-- Opening Marker --

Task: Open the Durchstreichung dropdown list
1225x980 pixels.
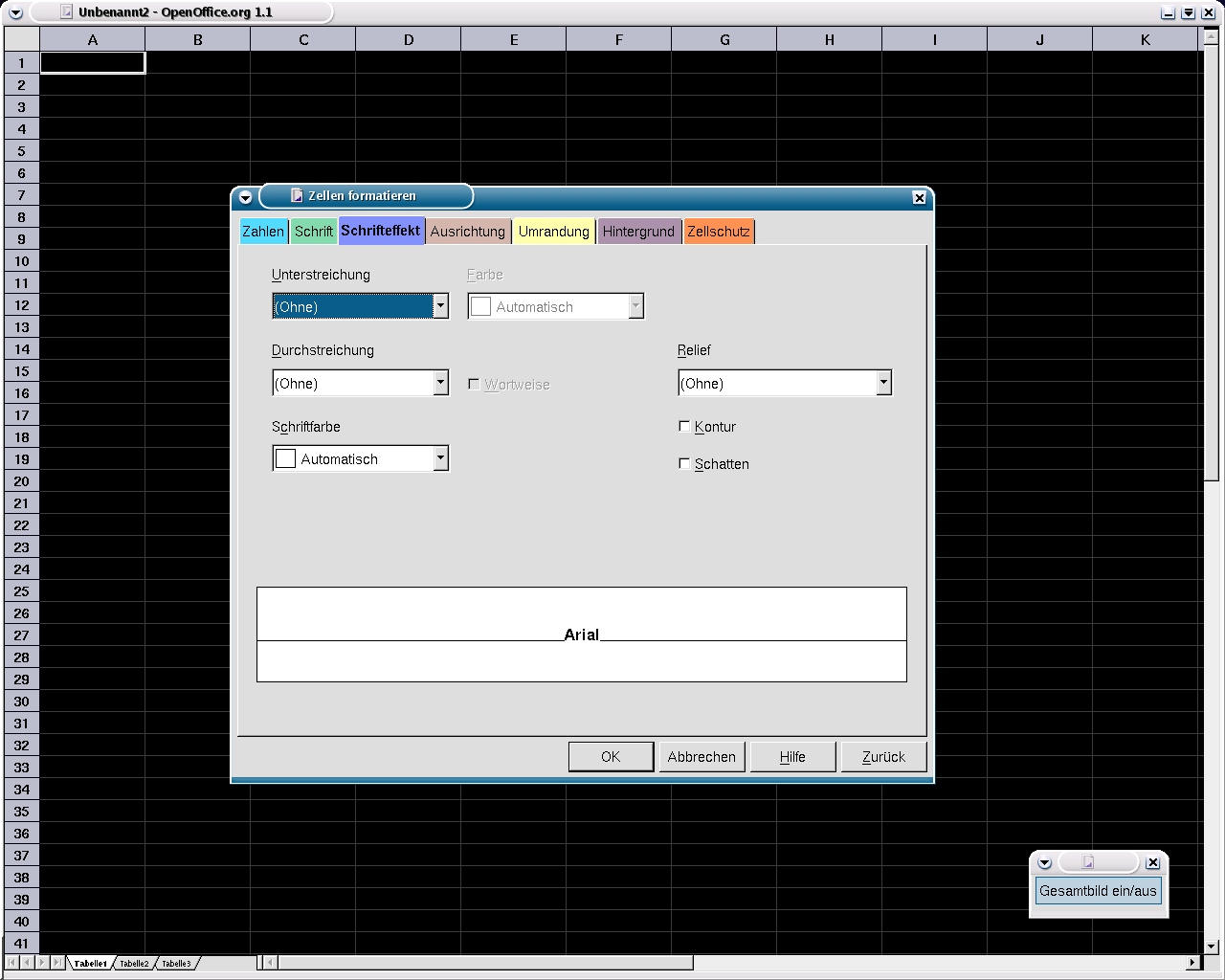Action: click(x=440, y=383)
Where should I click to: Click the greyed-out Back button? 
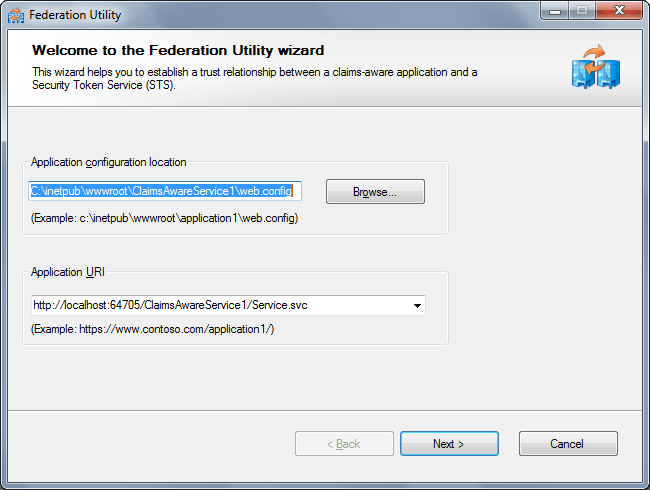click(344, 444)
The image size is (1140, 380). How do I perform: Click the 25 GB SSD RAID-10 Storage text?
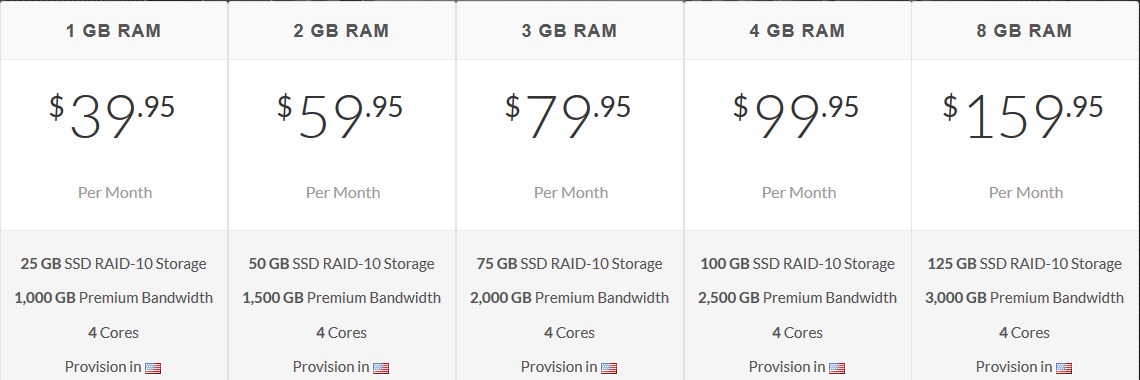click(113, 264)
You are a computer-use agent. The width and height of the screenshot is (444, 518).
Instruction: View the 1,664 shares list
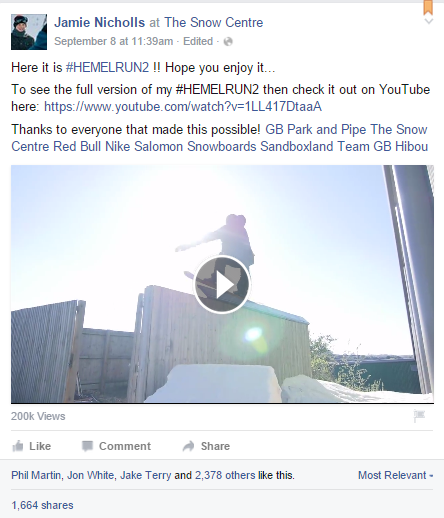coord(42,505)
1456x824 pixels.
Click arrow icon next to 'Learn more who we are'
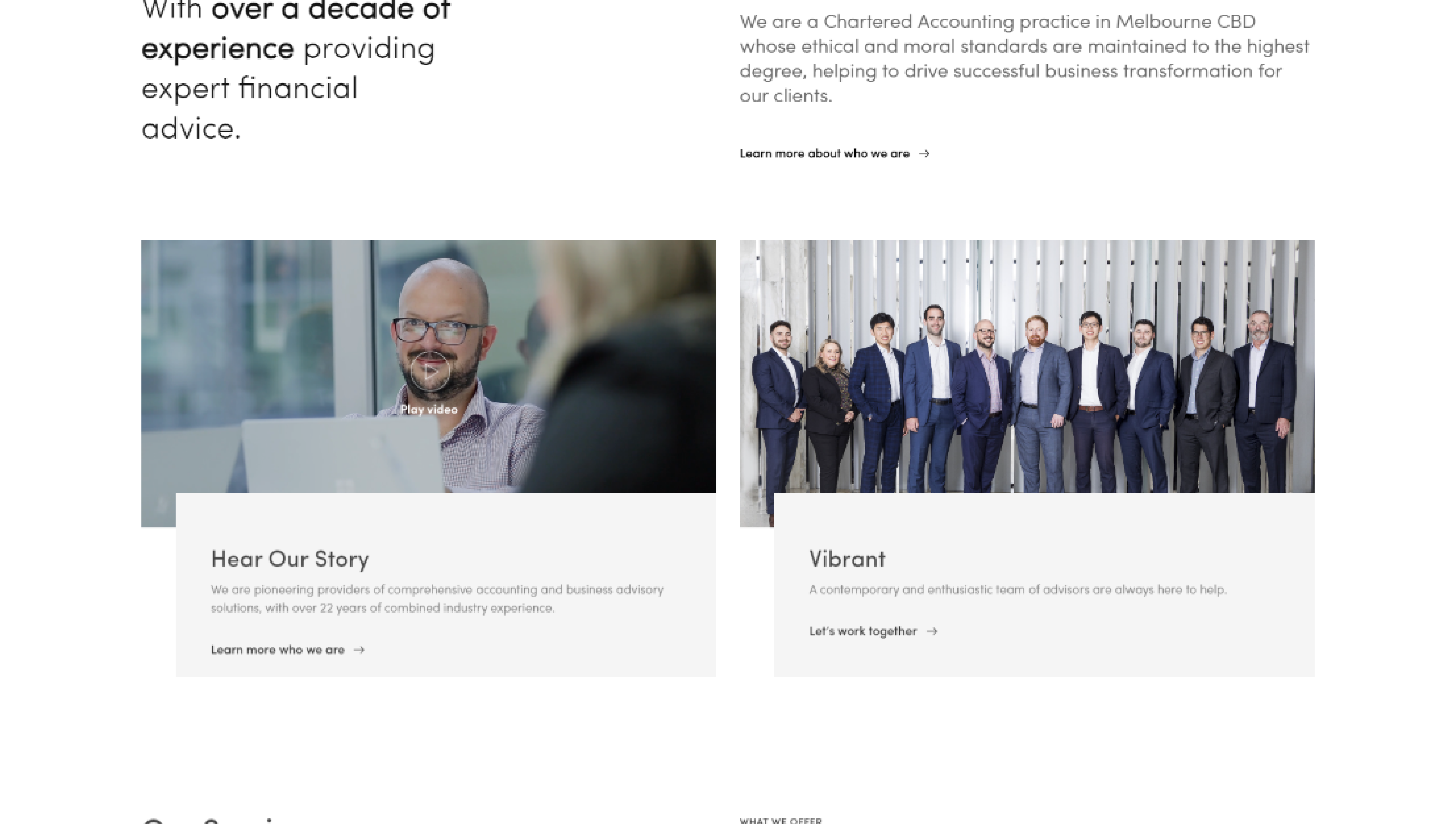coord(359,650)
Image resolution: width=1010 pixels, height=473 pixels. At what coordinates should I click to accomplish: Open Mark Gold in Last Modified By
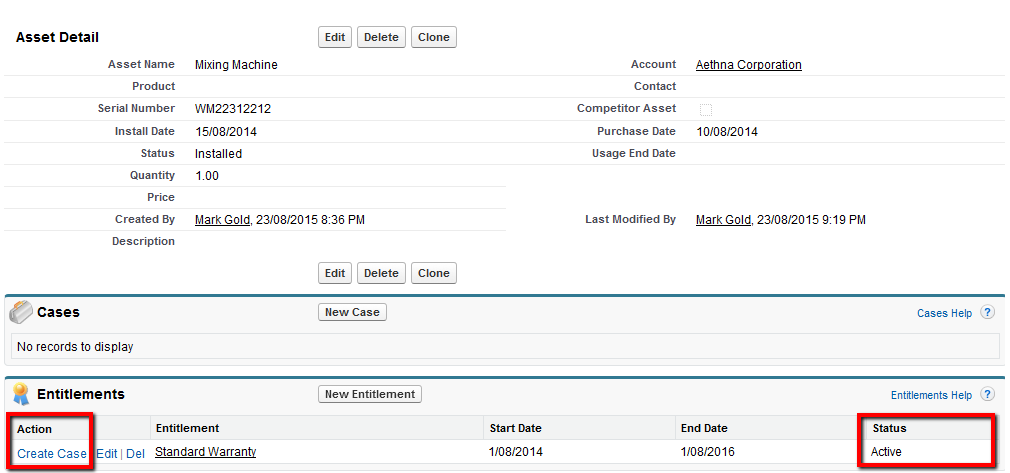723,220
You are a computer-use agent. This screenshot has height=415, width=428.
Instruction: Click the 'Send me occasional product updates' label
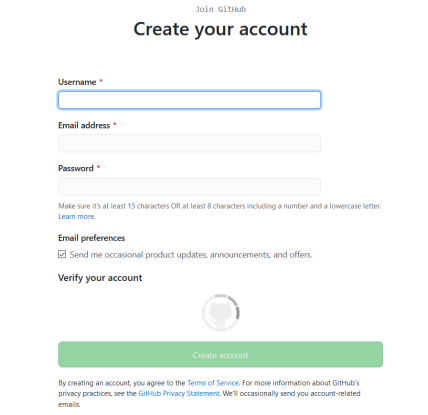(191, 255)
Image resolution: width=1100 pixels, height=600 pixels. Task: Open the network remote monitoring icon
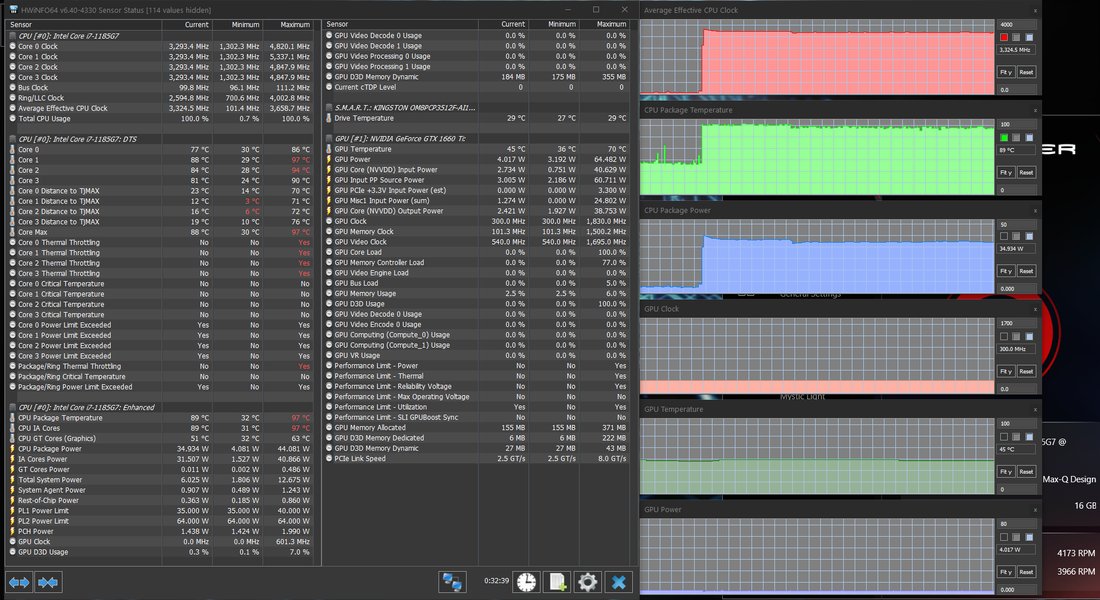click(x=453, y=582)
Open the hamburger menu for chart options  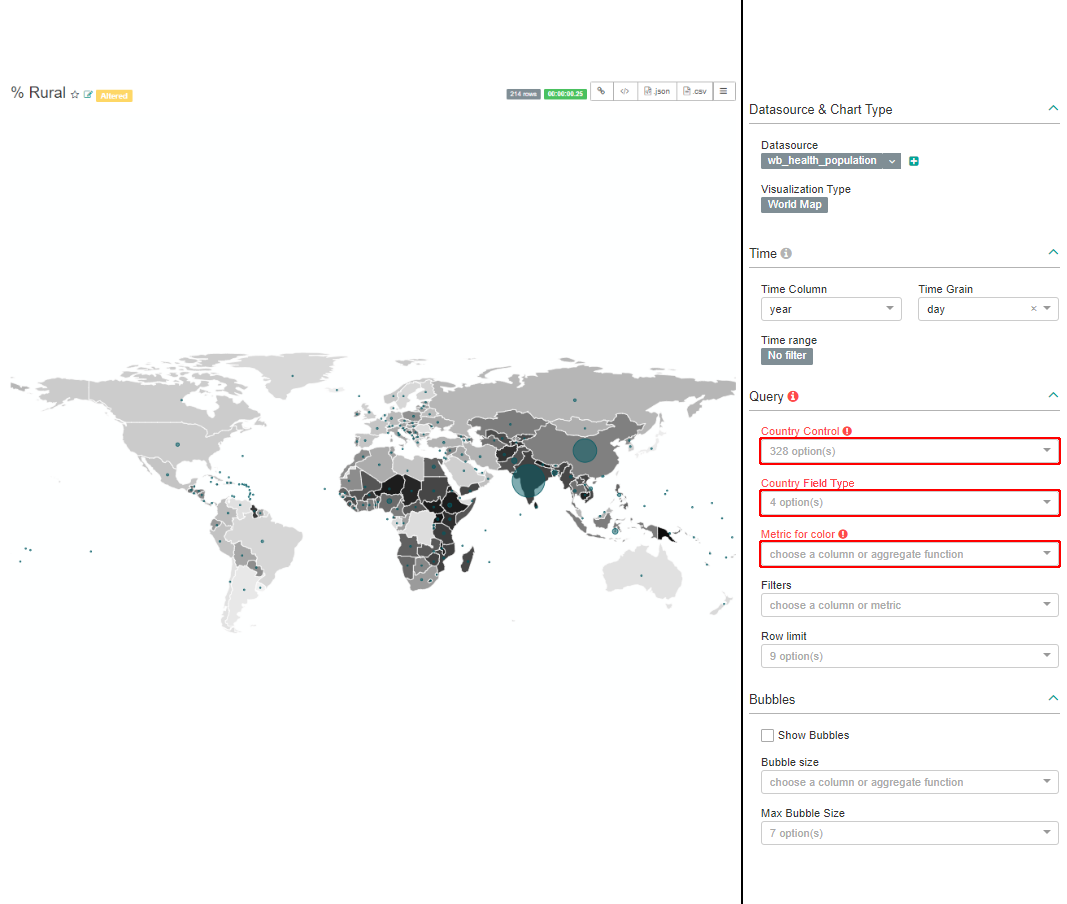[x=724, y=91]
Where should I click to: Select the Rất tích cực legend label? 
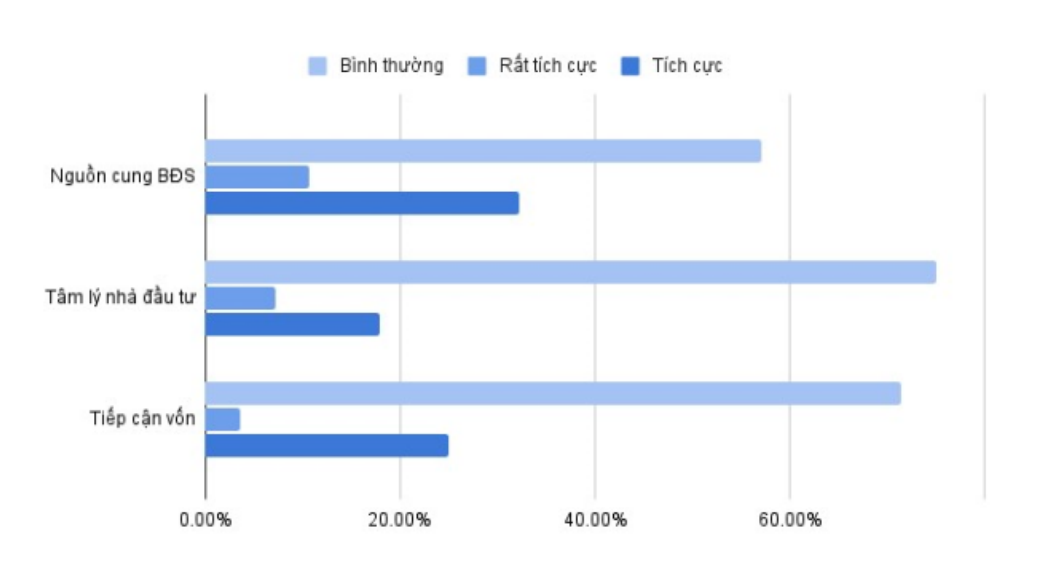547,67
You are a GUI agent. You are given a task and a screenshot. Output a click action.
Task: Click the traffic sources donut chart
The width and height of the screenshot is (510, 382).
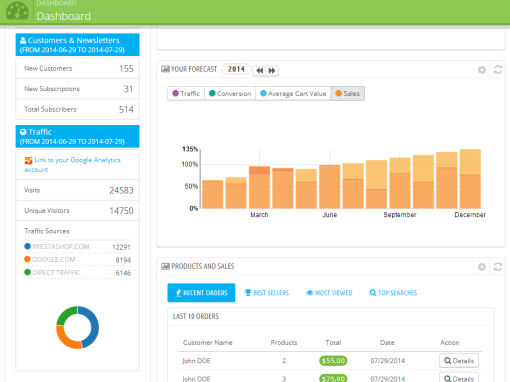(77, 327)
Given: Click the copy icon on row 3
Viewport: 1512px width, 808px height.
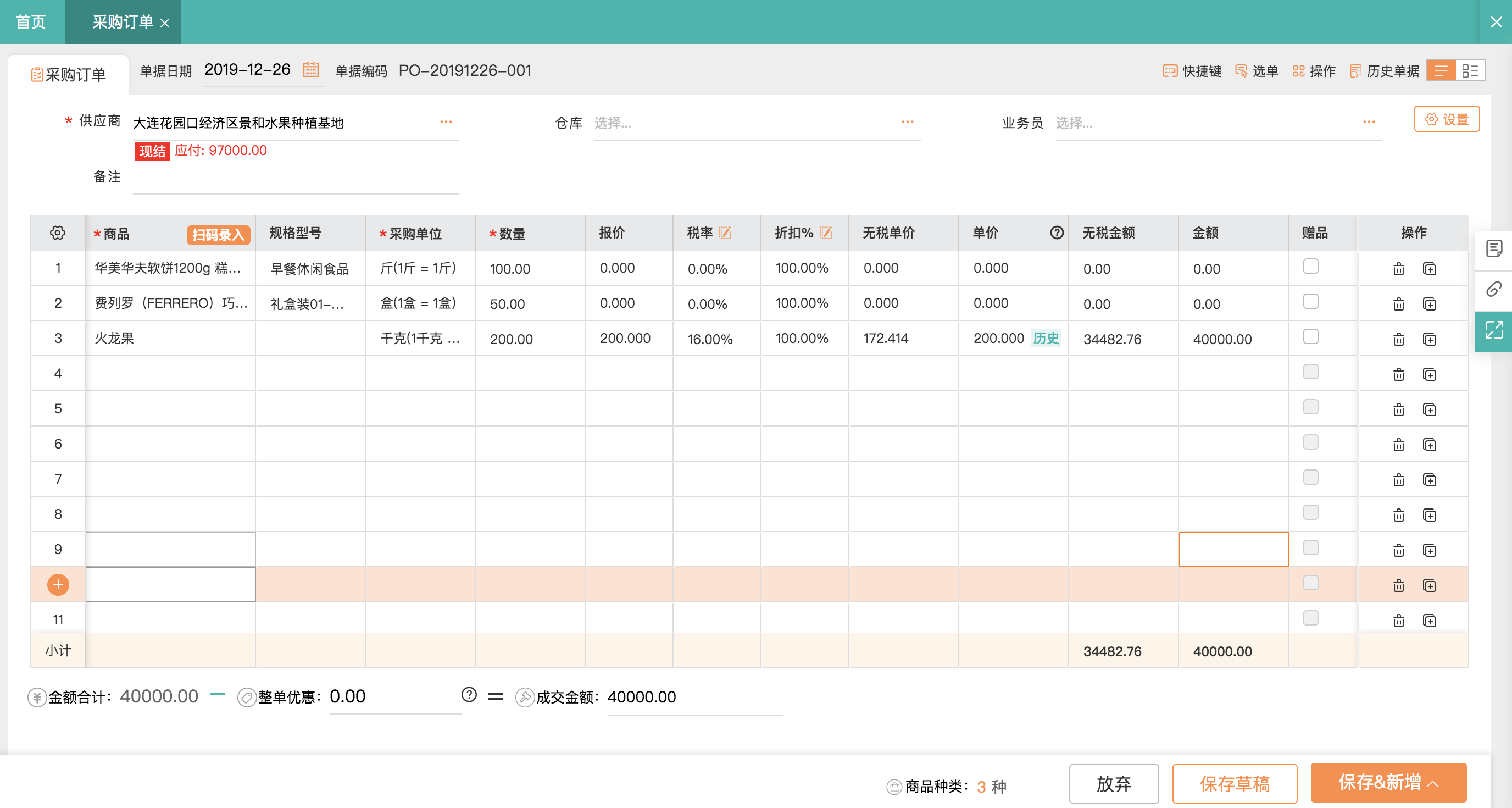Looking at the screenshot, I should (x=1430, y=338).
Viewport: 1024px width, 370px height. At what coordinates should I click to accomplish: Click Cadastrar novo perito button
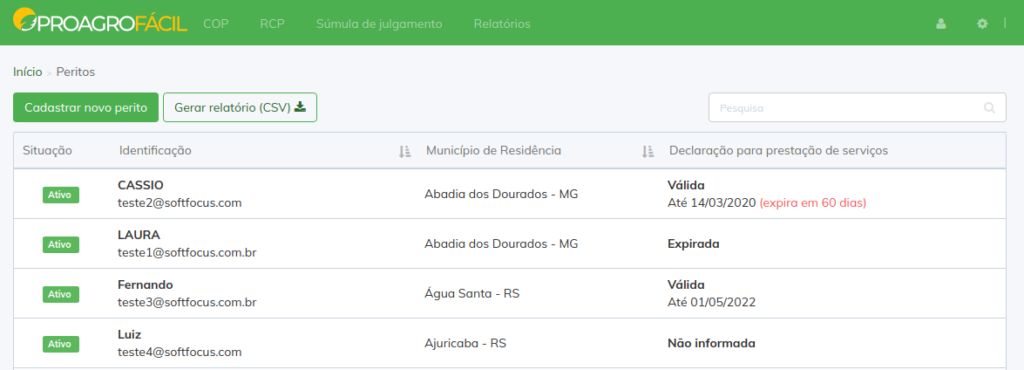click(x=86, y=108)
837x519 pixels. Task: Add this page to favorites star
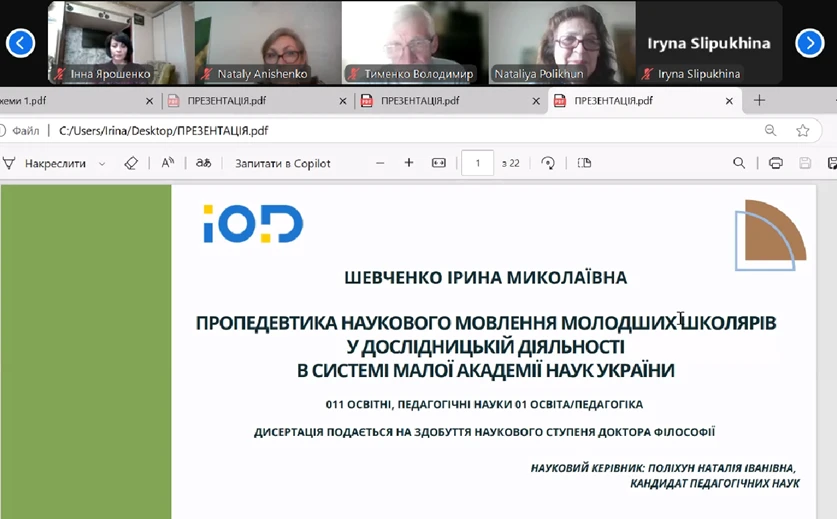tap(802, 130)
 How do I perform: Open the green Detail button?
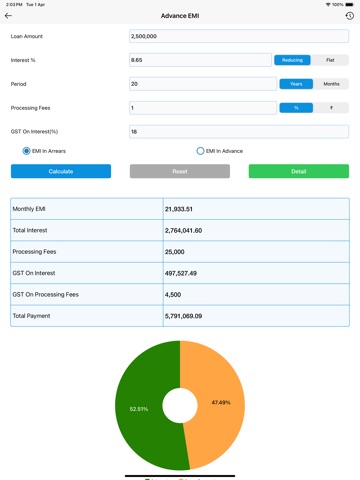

-- Closing Marker --

**REQUIRED ACTION**
Copy out, from the records above, every line that holds the string "computer".

**OUTPUT OF THE EXERCISE**
You are a computer-use agent. The width and height of the screenshot is (444, 518).
You are a computer-use agent. This screenshot has height=415, width=428.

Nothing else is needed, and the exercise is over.